A Nightmare on Elm Street
By Brian Eggert |
Platinum Dunes’ A Nightmare on Elm Street remake is a product more than a motion picture. The filmmakers take iconic imagery from Wes Craven’s 1984 original and rehash it for a modern audience, banking on the name-brand recognition of Freddy Krueger and his murderous, knife-fingered exploits of the unconscious to draw audiences. This is the same company that remade other such notable horror franchises such as The Amityville Horror, Friday the 13th, The Hitcher, and The Texas Chainsaw Massacre. They have no intention of making good movies, just selling enough tickets on opening weekend to generate a quick profit. So far they’ve been successful.
As a result of their objective, this remake comes off as exceedingly weak and unimaginative, despite its potential. The movie changes around a few plot details from the original but then refuses to elaborate on the franchise’s signature of elaborate, dream imagery-laden deaths. And so, once more, viewers see Freddy’s glove emerge in the bathtub of heroine Nancy (here played by the mousy Rooney Mara, who’s no Heather Langenkamp), we see a bimbo levitated from her bed and sliced up as her boyfriend watches in terror, and the finale ends with Nancy yet again pulling Freddy out of a dream, rendering him powerless and susceptible to harm. Writers Wesley Strick and Eric Heisserer modernize the story in a truly boring form, by simply repeating established ideas and images rather than reinventing them.
Just like before, a select group of teens in Springwood, Ohio are having trouble sleeping. They keep dreaming of a Boogey Man of sorts, someone donning a red and green sweater, brown fedora, homemade sheering glove, and burned flesh. He slashes at them in their dreams, and when they wake up, they find they’ve actually been slashed. The high-schooler victims, all played by actors well into their twenties, investigate and discover that they all have a secret past involving a disturbed preschool caretaker named Freddy Krueger. Their parents suspected Krueger of abusing the children, so they formed a mob and burned him alive. In a way, the movie almost plays like a mystery, and even, for a moment, suggests that Krueger might’ve been innocent and the parents were over-reactive. But then that would’ve been interesting, clever even, and this movie doesn’t have a clever idea in its entire runtime.

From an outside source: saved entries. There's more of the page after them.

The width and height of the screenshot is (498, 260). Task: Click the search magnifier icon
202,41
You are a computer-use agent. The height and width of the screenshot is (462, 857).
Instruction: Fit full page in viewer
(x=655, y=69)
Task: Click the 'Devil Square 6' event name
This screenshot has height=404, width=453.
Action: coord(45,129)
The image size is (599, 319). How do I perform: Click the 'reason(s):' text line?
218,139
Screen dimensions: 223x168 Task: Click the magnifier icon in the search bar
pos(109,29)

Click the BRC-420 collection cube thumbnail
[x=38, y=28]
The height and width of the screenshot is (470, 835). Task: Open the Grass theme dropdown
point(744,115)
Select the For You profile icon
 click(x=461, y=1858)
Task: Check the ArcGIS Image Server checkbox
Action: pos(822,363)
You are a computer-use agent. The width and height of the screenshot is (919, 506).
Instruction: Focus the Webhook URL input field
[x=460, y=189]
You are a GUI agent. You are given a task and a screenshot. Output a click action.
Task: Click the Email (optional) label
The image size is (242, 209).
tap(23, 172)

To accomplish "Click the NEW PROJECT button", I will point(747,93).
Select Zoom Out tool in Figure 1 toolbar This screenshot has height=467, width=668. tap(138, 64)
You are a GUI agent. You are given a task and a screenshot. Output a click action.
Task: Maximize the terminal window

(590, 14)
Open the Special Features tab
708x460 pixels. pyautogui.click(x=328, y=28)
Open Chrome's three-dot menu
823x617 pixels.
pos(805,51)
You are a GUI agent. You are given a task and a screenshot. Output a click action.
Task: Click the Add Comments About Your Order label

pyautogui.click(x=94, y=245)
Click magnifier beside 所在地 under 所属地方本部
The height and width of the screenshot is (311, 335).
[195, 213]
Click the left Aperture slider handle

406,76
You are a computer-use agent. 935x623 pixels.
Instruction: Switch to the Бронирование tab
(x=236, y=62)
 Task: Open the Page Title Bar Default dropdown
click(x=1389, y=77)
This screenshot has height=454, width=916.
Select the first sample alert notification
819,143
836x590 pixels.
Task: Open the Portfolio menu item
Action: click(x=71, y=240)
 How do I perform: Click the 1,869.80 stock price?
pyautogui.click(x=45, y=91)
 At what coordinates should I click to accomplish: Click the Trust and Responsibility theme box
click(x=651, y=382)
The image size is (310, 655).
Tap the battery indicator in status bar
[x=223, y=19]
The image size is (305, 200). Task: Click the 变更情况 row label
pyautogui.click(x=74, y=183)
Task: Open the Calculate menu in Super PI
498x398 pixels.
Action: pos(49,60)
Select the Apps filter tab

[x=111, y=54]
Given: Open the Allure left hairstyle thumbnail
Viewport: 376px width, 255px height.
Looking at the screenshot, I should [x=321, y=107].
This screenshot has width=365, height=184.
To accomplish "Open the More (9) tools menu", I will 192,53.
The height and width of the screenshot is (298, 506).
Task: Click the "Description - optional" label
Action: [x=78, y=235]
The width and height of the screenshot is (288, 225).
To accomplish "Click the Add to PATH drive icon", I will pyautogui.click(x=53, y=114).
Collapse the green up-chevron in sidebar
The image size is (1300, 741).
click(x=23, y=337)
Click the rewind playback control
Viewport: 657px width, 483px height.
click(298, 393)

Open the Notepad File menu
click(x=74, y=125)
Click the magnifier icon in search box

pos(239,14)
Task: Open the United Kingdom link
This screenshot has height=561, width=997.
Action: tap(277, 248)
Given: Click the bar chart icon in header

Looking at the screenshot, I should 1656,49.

Playing Krueger this time around is Jackie Earl Haley, who interestingly auditioned for the role of Glen for Craven’s original, a part that went to Johnny Depp. Haley gives the role some weight, but the actor was more effective as a frightening child molester in Little Children. The makeup effects on Freddy appear more like that of an actual burn victim, making him less cartoonish looking. At the same time, Haley’s Freddy is presented as a true movie monster, whereas audiences rooted for Robert Englund’s version, who acted as the comedic host of his own twisted horror show. Here Freddy serves as a scary villain, but the teen characters are so incredibly bland that the audience is left with no one to root for. The original cared more about good-girl Nancy than the background character of Freddy. But somehow the remake has forgotten that the audience should care about someone—anyone—onscreen.
Director Samuel Bayer, who was recruited by producer Michael Bay, puts considerable care into the look of the movie, but the contemporary effects of the production are surprisingly low-grade. In a scene that mirrors one from Craven’s original, Freddy emerges from behind Nancy’s bedroom wall, stretching it like rubber. With merely a spandex sheet Craven accomplished this same trick and his version still holds up today, whereas Bayer uses CGI that appears about twenty years out of date (comparable to the same effect in Peter Jackson’s The Frighteners from 1996). None of the dream imagery used in the remake is memorable; and when your movie villain has the mind’s entire imagination to manipulate, it’s disappointing when he resorts to imagery you’ve already seen. Why not have Freddy try something new and exceedingly more terrifying? Why not truly unleash him in the mind of these teens?
Instead of really exploring the possibility behind Freddy Krueger’s power, which is quite original in terms of slasher villains, the filmmakers have taken the easy way out. A Nightmare on Elm Street is just as tedious as the other horror remakes by Platinum Dunes, avoiding any semblance of creative thought or innovative interpretation. The real nightmare is that audiences will probably see this movie, making it a minor hit, just enough for the company to validate producing a sequel that we’ll have to tolerate a year or so from now.